Anybody used the adjustable sights. Looking at trying one but don't know if I will remember to adjust it for the correct yardage. I hunt antelope and mule deer so time can be a necessity.


----------



## sportsaholic07 (Dec 22, 2005)

the one pin site is whats on all of my families bows and we love them....then again we only shoot deer that are 40 yards and less...anything more than that you will have to be really good at judging distances or have a rangefinder......my cousin just got a new bow and was using this site at 90 yards(target shooting) and he was rather accurate with it(hitting the bottom of a quart of oil container) so these sites are very accurate in that sence......i love mine and will probably have it stay on my bow.....my only advice is that you have a rangefinder....for example my uncle shoit a deer at 70 yards but he guessed it at 60(until his son used the range finder and tld him it was 70) if he had kept his site at 60 he would have hit a foot infront of the deer


----------



## DustinS (Nov 9, 2004)

Duckcommander, Although i have never personally used one, i frequently antelope and mule deer hunt with my uncle that uses one.
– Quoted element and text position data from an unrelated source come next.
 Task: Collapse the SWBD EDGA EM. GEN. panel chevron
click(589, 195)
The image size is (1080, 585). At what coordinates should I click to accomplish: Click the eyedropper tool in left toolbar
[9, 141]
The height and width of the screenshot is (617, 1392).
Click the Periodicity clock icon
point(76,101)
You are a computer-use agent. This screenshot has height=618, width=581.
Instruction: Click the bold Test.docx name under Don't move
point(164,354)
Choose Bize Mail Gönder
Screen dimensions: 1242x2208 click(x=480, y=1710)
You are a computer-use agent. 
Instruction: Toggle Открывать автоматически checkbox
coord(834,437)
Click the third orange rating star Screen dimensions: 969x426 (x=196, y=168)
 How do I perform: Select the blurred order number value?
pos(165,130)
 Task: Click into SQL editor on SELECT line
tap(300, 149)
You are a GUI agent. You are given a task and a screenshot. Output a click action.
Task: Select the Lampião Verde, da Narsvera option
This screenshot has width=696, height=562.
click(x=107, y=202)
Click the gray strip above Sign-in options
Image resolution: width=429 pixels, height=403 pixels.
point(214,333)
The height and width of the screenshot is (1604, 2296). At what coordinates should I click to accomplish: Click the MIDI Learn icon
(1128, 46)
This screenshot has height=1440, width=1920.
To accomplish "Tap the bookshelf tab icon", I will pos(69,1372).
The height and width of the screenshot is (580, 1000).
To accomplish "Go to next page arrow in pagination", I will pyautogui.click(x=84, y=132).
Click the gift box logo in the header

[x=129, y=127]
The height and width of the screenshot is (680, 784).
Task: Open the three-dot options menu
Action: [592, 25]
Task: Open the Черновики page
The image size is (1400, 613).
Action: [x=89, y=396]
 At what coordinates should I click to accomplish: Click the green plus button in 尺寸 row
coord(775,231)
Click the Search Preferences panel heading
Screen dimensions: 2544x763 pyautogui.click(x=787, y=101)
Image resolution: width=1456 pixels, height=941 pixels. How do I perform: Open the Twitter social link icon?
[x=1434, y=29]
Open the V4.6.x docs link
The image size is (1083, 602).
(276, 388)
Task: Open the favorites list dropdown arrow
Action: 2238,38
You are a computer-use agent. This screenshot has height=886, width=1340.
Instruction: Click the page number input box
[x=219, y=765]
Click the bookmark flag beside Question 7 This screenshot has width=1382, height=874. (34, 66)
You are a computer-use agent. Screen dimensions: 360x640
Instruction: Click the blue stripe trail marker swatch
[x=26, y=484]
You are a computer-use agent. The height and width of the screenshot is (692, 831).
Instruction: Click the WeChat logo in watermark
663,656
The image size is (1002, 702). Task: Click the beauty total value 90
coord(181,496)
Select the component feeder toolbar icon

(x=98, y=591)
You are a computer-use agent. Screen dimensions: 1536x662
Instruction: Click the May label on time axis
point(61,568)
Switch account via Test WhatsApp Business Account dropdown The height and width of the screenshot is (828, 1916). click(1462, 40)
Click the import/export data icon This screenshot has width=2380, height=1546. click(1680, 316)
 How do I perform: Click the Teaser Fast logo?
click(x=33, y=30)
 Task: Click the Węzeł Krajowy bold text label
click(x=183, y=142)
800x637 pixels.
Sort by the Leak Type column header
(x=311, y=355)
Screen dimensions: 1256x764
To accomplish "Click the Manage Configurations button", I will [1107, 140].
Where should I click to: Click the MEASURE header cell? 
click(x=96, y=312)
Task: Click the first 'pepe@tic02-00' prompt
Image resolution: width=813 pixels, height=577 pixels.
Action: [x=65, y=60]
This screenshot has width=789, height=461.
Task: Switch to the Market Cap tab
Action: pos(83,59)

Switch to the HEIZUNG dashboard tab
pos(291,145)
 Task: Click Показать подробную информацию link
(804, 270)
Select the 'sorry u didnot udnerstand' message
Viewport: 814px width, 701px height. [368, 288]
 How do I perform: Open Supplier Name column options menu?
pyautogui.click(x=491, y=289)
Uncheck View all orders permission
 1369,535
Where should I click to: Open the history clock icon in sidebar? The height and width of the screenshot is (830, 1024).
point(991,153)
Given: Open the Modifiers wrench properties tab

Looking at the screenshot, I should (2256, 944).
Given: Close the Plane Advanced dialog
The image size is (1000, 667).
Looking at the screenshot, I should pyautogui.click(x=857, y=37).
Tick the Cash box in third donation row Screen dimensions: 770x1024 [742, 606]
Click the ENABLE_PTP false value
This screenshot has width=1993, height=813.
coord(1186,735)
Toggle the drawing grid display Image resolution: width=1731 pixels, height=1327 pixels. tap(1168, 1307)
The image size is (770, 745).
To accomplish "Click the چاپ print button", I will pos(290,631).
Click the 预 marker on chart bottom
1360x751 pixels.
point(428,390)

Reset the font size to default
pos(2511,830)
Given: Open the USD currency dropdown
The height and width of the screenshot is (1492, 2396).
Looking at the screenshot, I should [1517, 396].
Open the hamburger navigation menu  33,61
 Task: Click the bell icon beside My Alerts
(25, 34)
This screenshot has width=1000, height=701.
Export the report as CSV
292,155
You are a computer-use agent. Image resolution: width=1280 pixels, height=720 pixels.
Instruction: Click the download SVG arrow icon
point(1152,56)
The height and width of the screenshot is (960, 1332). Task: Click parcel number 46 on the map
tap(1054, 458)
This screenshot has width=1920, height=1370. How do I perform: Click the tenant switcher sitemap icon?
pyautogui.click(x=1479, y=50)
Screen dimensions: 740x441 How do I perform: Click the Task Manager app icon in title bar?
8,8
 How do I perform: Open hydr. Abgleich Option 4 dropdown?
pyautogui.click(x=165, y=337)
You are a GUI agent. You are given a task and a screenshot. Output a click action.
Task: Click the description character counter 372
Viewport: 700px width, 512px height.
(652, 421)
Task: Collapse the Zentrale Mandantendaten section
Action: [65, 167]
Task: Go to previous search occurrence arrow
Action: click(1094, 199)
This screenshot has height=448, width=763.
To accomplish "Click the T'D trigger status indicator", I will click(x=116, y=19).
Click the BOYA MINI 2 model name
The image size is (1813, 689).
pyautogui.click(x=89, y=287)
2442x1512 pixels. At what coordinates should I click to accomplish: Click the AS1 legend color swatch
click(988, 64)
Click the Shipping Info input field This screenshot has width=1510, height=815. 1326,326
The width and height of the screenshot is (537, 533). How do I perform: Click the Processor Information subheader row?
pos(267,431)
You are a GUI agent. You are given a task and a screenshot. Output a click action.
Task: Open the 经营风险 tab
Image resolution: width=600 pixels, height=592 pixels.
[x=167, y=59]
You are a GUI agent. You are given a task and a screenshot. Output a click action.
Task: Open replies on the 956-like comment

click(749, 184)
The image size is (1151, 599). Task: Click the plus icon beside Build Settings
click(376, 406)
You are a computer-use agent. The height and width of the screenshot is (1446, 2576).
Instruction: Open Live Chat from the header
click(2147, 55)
I dont think they are the right sight for hunting these game animals beings time is not often on our sides. I would think a fixed 3-5 pin sight would serve you best. I use the trophy ridge nitro 5 pin sight and it is very easily adjustable and works great. The adjustable one pin sights really serve no purpose unless you are shooting from a tree stand and have time to watch the animal or you want a larger sight picture. If using a one pin adjustable and you need to take another shot that may be at a different distance right after your first shot, you would need to learn how much to hold under or over. It would be much easier to just pick one of the 3 or 5 pins and shoot.


----------



## hill billy (Jan 10, 2006)

Fixed pin, when the shot of a life time presents its self do you want to have to adjust your pin or draw and shoot?


----------



## bretts (Feb 24, 2004)

I have seen it first hand what an adjustable sight is like. The guy sits there dinking with his sights while trying to judge the distance of the deer. It is a pain, its extra movement, I just don't see why anybody would buy that sight. It would be a great sight for target shooting, but hunting I just don't think its very great. A fixed pin is ten fold better, you know the yardage at each pin and your not sitting there messing with your sights.


----------



## kase (Jan 23, 2005)

fixed pins can also limit your range. usually you can only fit a maximum of 5 or 6 pins in the housing, therefore only having that many different yardages to shoot. the single adjustable pin that i have has like 8 or 9 different yardages on it. i also like the sight picture when there's only a single pin, rather than a bunch of other pins cluttering your target. i have killed 7 deer with my bow since i put my VBG sight on. all of them were within 25 yards so i didn't have to adjust my pin, but i have seen deer and switched my pin, then drew back without them seeing me or detecting me in any way. i have also had deer in a hurry when they walk by me and it was hard to adjust my pin in order to get a shot off, but then again...you shouldn't be shooting at a deer that is in that much of a hurry anyway...especially at 55 or 60 yards. its strictly a preference thing. both sights have their pros and cons.

kase


----------



## Tator (Dec 10, 2005)

> both sights have their pros and cons.


I couldn't have said it better myself


----------



## Remington 7400 (Dec 14, 2005)

I use Cobra sights on all my bows. The Sidewinder line cannot be beat, great value!


----------



## 3006SHOOTER (Mar 6, 2006)

Just use the Fixed sights. My PSE has fixed sights set a 20, 30, 40 yds. This works great for hunting all you have to do is find your range and you are set. I don't like the ajustible sights I have missed big bucks because of those. Just letting you know what I know.

Good luck and Happy Hunting


----------



## Starky (Mar 15, 2006)

It's all about practice. I only use 1 pin and its fixed and sighted in at 20 yards. If I have to shoot less than 20 yards I know I'm going to hit a little high. At 30 yards I'm going to be a little low so I just aim slightly high. I practice a lot so I'm very confident to shoot this way. This may not help for mule deer hunting or answer your adjustable sight question but the key is practice.


----------